From the long division, the quotient is 1, and the remainder is $$x+2$$. The divisor is $$x^2-1$$.

$$f(x) = \text{Quotient} + \frac{\text{Remainder}}{\text{Divisor}}$$

$$f(x) = 1 + \frac{x+2}{x^2-1}$$

## Question1.b:

**step1 Perform Polynomial Long Division**

We will divide the numerator, $$x^5-x^4-x+1$$, by the denominator, $$x^2+x+1$$, using polynomial long division.

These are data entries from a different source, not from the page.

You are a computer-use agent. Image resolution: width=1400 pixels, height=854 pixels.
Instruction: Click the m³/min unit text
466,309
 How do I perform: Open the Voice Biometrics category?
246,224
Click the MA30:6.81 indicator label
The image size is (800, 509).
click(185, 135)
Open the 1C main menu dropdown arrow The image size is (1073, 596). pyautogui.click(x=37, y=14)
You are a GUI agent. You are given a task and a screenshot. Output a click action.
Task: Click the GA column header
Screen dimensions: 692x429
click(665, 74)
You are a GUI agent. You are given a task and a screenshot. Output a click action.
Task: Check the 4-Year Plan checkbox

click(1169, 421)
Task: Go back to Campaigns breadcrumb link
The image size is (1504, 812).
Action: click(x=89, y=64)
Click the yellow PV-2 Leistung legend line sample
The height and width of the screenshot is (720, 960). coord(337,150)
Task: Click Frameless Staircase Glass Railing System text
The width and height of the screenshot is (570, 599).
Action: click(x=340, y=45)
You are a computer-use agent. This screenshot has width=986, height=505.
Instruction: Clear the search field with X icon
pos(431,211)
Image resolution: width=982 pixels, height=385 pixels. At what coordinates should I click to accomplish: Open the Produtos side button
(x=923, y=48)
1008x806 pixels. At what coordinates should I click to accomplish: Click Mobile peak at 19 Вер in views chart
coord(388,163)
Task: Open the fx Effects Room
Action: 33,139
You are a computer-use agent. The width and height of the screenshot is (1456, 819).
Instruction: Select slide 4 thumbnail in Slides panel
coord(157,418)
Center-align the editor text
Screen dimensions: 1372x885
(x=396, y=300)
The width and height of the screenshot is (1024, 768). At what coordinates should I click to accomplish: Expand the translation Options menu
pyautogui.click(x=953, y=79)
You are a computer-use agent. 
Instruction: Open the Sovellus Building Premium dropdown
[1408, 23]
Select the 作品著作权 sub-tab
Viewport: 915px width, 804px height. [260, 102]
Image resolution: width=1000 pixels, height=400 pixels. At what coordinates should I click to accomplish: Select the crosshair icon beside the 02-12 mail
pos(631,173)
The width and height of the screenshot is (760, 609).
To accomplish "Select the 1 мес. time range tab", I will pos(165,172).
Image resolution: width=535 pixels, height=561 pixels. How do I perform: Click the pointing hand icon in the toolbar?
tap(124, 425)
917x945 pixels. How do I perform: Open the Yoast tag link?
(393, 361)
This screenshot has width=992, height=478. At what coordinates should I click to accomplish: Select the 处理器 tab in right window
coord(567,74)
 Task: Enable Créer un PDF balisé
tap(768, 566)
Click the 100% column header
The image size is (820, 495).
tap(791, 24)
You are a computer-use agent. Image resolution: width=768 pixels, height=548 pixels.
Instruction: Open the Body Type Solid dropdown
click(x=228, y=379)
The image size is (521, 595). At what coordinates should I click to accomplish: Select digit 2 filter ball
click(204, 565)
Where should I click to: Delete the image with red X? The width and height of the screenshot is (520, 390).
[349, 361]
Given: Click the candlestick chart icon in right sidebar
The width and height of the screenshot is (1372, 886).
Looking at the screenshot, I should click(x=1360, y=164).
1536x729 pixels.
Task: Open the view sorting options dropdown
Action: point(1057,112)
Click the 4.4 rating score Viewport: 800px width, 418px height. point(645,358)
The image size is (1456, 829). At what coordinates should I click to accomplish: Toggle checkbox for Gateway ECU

It is helpful to include terms with a coefficient of zero in the numerator for alignment during division.

Numerator: $$x^5 - x^4 + 0x^3 + 0x^2 - x + 1$$

Denominator: $$x^2 + x + 1$$

Divide the leading term of the numerator ($$x^5$$) by the leading term of the denominator ($$x^2$$) to get the first term of the quotient.

$$\frac{x^5}{x^2} = x^3$$

Multiply $$x^3$$ by the denominator and subtract the result from the numerator:

$$(x^5 - x^4 + 0x^3 + 0x^2 - x + 1) - x^3(x^2+x+1)$$

$$(x^5 - x^4 + 0x^3 + 0x^2 - x + 1) - (x^5 + x^4 + x^3) = -2x^4 - x^3 + 0x^2 - x + 1$$

Now, repeat the process with the new leading term $$-2x^4$$:

$$\frac{-2x^4}{x^2} = -2x^2$$

Multiply $$-2x^2$$ by the denominator and subtract:

$$(-2x^4 - x^3 + 0x^2 - x + 1) - (-2x^2)(x^2+x+1)$$

$$(-2x^4 - x^3 + 0x^2 - x + 1) - (-2x^4 - 2x^3 - 2x^2) = x^3 + 2x^2 - x + 1$$

Repeat with the new leading term $$x^3$$:

$$\frac{x^3}{x^2} = x$$

Multiply $$x$$ by the denominator and subtract:

$$(x^3 + 2x^2 - x + 1) - x(x^2+x+1)$$

$$(x^3 + 2x^2 - x + 1) - (x^3 + x^2 + x) = x^2 - 2x + 1$$

Repeat with the new leading term $$x^2$$:

$$\frac{x^2}{x^2} = 1$$

Multiply $$1$$ by the denominator and subtract:

$$(x^2 - 2x + 1) - 1(x^2+x+1)$$

$$(x^2 - 2x + 1) - (x^2 + x + 1) = -3x$$

The remainder is $$-3x$$. Since the degree of the remainder (1) is less than the degree of the divisor (2), the division is complete.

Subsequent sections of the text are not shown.